Outcomes After Acute Type A Aortic Dissection in Patients With Prior Cardiac Surgery.

Ann Thorac Surg 2019 09 2;108(3):708-713. Epub 2019 Apr 2.

Division of Thoracic and Cardiovascular Surgery, University of Virginia, Charlottesville, Virginia. Electronic address:

Background: Limited prior studies suggest patients with acute type A aortic dissection (ATAAD) and prior cardiac surgery are at increased risk for major complications compared with those without a prior sternotomy. We sought to investigate the impact of prior cardiac surgery on ATAAD outcomes across a multicenter regional consortium.

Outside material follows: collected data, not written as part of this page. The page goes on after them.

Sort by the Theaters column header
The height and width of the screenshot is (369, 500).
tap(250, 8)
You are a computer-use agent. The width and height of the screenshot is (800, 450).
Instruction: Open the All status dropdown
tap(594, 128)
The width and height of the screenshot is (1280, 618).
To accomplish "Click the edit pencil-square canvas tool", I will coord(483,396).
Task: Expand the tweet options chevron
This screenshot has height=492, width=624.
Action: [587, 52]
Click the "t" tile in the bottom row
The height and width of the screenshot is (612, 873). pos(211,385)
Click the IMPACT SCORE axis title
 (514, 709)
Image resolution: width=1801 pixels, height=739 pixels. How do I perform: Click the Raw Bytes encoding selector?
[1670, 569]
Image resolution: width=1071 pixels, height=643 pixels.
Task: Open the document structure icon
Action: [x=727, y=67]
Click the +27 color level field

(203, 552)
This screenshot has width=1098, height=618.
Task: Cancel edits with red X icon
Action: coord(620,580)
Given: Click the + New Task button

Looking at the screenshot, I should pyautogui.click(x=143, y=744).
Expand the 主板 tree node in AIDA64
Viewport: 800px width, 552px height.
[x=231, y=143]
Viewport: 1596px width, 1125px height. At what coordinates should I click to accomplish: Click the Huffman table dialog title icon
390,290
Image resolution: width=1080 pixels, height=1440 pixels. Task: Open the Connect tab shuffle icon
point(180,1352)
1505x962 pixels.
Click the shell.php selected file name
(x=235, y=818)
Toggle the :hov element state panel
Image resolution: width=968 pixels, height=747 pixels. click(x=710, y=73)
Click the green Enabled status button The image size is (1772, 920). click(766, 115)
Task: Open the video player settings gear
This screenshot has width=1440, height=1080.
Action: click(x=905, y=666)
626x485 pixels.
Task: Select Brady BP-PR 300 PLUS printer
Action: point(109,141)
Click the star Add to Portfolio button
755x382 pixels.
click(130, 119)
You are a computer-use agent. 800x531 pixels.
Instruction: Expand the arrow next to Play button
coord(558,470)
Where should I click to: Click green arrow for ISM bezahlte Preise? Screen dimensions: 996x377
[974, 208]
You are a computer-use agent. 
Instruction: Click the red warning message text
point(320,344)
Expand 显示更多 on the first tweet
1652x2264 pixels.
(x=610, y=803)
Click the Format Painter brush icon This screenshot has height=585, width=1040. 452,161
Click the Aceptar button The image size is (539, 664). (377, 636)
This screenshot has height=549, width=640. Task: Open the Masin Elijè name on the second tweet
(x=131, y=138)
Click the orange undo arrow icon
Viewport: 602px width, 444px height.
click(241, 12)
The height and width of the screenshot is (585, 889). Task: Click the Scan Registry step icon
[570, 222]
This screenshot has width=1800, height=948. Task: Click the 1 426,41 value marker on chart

Methods: Patients undergoing surgical intervention for ATAAD in a regional Society of Thoracic Surgeons database between 2002 and 2017 were stratified by prior cardiac surgery (reoperative) status. Demographics, operative characteristics, outcomes and cost data were compared by univariate analysis. Multivariable regression models assessed risk-adjusted impact of reoperative status on outcomes.

Results: A total of 1,332 patients underwent surgery for ATAAD, of whom 138 (10.4%) were reoperations. Reoperative patients were older (63 vs. 58 years, p < 0.01) with more comorbidities. These patients had longer median cardiopulmonary bypass times (218 vs 177 minutes, p < 0.01) and increased blood product utilization; however rates of aortic arch, root, and valve procedures were similar. On unadjusted analysis operative mortality was higher in reoperative patients (28% vs 15%, p < 0.01) with a longer total length of stay (13 vs 10 days, p = 0.02). Reoperative patients exhibited a trend toward decreased mortality at high-volume centers (25.7% vs 37.9%, p = 0.19). After risk adjustment reoperative status remained associated with mortality (odds ratio, 2.1; p < 0.01) as well as composite morbidity-mortality (odds ratio, 2.2; p < 0.01).

Conclusions: In this multicenter cohort undergoing repair of ATAAD prior cardiac surgery was associated with an increased morbidity and mortality. Centralization to high-volume centers and emerging technologies may improve outcomes in this high-risk population.